After being best friends with my husband for six years before we started dating, I thought our relationship would be perfect. I realize now that we are perfect for each other, but we are not perfect.
As a friend, I felt that my husband would always consider my feelings before his own when making decisions. I know that many times I don’t extend the same courtesy to him, but for some reason I expected that from him in everything. I’m not perfect, so why should I expect him to be?
I’ve learned a good marriage is not the absence of any differences or conflict. Inevitably, that comes up as you both change and grow. What makes a happy marriage is how you handle your differences.
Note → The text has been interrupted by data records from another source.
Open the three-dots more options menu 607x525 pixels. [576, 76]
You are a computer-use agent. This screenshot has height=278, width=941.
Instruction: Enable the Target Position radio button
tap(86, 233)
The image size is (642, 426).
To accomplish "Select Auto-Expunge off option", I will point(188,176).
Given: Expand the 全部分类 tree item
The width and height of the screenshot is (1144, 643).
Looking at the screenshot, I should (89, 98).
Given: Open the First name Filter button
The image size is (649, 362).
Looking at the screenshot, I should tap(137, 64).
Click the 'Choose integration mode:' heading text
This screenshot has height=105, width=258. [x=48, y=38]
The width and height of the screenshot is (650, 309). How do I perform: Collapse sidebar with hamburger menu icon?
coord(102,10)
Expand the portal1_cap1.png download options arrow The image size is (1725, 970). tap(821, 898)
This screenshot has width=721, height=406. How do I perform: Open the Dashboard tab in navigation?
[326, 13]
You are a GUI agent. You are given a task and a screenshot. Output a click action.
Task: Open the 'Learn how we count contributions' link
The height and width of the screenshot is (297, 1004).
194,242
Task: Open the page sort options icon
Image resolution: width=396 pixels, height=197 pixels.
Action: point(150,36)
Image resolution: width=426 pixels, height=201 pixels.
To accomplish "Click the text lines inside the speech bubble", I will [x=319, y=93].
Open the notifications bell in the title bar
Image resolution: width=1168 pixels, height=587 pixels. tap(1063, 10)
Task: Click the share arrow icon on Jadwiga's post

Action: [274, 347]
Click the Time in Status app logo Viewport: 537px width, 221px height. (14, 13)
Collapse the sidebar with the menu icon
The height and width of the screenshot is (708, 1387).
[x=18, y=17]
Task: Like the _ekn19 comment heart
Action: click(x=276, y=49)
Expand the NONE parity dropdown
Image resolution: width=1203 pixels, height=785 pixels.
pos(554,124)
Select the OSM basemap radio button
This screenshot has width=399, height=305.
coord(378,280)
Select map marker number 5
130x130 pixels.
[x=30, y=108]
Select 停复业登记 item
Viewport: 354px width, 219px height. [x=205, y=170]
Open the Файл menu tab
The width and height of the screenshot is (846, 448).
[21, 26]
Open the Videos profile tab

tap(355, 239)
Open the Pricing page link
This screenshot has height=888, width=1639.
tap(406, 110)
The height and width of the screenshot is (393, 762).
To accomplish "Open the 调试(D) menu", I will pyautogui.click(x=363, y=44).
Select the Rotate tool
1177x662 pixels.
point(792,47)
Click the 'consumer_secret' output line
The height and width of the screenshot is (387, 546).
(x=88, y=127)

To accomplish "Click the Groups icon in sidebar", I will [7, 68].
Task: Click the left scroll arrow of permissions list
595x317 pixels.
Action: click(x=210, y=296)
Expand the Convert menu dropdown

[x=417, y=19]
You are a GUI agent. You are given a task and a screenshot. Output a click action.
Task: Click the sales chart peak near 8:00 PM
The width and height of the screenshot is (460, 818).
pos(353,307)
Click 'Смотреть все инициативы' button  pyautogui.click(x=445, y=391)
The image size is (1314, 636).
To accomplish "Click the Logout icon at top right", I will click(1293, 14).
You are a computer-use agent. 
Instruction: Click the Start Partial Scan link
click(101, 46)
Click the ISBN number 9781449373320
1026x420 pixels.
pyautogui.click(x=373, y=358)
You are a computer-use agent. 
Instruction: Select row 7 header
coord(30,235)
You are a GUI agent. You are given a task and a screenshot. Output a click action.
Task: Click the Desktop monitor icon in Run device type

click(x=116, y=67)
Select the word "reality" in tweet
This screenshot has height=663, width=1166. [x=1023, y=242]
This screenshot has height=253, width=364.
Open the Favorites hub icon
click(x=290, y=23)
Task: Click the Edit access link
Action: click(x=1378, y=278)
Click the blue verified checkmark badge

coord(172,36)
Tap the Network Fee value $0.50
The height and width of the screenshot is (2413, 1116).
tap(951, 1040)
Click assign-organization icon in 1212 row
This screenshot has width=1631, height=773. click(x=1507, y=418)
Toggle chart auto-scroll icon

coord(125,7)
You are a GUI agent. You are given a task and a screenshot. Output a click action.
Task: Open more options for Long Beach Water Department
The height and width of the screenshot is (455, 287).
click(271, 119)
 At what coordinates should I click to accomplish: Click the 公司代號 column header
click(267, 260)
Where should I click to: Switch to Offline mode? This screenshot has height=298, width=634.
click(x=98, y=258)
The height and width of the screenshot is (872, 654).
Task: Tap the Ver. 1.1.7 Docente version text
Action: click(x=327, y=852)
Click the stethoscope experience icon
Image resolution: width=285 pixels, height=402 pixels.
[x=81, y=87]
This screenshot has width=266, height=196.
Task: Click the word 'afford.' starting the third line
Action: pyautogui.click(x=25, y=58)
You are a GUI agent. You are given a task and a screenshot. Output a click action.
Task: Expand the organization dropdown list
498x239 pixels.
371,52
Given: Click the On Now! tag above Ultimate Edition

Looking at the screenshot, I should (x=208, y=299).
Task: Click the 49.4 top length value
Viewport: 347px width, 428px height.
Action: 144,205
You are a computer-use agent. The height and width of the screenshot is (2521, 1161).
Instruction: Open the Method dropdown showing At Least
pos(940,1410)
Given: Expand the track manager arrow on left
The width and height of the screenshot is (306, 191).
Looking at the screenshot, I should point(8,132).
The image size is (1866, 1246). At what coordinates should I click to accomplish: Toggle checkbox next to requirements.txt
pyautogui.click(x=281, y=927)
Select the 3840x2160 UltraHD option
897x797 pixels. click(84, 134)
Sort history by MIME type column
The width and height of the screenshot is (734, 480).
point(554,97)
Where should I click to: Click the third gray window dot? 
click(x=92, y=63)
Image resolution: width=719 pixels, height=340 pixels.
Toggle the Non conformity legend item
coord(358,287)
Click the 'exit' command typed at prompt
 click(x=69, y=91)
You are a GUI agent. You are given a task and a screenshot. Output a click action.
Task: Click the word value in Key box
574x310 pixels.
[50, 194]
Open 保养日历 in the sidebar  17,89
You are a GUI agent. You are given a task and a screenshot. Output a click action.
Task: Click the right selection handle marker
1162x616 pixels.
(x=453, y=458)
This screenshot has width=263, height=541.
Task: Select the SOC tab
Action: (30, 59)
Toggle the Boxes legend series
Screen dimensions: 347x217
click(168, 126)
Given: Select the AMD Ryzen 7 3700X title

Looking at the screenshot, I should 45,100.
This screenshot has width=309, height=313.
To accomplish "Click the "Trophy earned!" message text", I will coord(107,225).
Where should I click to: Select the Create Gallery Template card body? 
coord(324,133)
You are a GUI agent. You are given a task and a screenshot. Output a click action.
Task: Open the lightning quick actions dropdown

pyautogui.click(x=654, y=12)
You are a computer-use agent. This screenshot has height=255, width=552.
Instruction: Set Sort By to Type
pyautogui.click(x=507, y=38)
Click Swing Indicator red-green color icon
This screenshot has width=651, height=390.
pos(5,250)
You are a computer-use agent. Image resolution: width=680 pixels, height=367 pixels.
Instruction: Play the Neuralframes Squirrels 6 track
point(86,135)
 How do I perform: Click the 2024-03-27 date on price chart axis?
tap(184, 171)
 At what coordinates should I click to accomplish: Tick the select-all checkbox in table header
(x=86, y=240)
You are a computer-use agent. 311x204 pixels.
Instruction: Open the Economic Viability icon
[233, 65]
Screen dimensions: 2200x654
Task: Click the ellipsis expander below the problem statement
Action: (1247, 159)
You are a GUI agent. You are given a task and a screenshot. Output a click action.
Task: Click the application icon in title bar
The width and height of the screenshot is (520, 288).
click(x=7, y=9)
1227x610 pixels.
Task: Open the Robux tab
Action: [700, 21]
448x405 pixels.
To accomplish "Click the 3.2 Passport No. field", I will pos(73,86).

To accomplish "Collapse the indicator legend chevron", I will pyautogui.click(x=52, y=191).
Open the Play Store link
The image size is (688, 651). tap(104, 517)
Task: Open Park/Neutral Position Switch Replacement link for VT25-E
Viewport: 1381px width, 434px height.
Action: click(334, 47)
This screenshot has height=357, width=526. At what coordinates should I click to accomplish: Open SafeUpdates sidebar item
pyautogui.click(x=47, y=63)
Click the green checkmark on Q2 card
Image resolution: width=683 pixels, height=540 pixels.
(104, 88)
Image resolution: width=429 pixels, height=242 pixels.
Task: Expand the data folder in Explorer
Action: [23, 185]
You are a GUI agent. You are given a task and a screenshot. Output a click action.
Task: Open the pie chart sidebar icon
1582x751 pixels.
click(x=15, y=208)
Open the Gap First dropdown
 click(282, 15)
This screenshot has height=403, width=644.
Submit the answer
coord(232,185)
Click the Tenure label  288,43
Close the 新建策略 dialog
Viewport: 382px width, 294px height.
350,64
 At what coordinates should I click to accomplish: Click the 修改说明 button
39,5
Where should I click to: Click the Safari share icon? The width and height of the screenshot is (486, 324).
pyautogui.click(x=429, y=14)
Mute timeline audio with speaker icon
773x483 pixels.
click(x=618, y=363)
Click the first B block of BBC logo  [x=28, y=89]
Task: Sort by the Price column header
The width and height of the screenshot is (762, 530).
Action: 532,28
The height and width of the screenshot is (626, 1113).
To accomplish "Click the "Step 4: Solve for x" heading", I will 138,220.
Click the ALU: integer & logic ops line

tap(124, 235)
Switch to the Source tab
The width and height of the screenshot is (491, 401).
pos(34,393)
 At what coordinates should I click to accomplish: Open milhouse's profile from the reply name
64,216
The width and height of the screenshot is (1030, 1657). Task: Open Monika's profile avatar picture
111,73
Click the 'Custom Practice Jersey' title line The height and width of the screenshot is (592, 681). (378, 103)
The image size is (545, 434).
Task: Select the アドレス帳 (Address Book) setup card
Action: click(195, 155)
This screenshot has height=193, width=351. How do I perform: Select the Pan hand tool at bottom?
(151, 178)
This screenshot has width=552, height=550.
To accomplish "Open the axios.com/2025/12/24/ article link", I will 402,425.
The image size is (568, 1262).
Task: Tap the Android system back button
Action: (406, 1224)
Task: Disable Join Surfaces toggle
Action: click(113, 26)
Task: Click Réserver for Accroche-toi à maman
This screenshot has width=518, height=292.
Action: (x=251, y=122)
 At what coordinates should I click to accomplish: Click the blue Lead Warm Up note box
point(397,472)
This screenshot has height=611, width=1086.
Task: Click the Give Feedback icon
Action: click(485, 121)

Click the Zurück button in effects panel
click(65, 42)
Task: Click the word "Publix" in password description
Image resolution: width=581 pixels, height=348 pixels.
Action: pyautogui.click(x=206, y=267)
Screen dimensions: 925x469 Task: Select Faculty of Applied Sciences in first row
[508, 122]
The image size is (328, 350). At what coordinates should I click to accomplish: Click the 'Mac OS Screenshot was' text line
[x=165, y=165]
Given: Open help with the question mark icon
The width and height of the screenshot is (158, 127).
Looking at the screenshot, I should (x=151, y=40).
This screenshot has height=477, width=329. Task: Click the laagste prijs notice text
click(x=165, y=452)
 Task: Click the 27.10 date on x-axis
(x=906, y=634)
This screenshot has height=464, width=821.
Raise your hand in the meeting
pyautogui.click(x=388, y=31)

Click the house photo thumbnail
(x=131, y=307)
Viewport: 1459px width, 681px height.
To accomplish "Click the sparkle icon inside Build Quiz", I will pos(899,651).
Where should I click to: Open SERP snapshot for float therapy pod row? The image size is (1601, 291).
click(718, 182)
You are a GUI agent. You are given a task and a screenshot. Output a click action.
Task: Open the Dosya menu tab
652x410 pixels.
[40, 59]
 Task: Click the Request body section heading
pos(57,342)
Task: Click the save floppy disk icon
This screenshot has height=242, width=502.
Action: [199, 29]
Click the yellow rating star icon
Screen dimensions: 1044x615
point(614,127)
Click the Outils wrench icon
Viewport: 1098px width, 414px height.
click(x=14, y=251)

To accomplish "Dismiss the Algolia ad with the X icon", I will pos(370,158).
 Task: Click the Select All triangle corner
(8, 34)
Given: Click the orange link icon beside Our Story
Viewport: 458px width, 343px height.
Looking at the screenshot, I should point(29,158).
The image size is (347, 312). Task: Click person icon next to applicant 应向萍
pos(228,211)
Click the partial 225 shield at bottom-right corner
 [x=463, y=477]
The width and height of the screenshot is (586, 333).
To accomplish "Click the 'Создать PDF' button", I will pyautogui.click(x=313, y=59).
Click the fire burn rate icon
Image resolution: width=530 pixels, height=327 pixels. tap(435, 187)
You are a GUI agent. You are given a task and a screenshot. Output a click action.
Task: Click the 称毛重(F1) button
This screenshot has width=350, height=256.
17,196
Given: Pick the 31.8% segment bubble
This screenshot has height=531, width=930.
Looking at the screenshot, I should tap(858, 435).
Here’s a case in point: When we were dating, we spent pretty much all our free time together at the gym where he worked and with the friends we met there. We were both night owls, and most nights we would be together until 1:00 A.M. before we each went home. When we got married, we moved further from my husband’s job. I figured, I could just see him when he got home; I assumed that he would come home right after work to spend time with me.
Things were fine the first few weeks, and then slowly he started coming home later and later. It became a constant battle because he wanted to hang out with whoever was at the gym late and chit chat after work, and I wanted to spend some time with him and go to bed earlier. I knew that I could also go to the gym and hang out, but I didn’t want to drive out to his gym every evening.
I felt let down because I felt my husband wasn’t listening to me and being my friend. Sure he wasn’t out drinking or doing anything wrong. But I was feeling alone, and I felt unappreciated. I was scared I was losing my best friend. I realize that people need to unwind, but it was coming at a cost to us.
It was after we talked to other people about this that we realized we had made this into a power struggle. Instead of resolving it, we were both holding on to our narrow views. I wish I could say it only took us a few months to resolve this. But it took us years because it it definitely had become a bone of contention.
It was things like this and smaller things that made me realize that our relationship wasn’t perfect, but in time we could come to agreements that would work for both of us.
Eventually, we agreed that some days my husband can stay late, but not every night. This has helped us to have a balance where he can unwind and where I can have my husband home early.
We realize we are not perfect, but we compromise, even if it takes time. We both are learning that doing what’s best for each other, even when it’s hard, is what’s best for our marriage.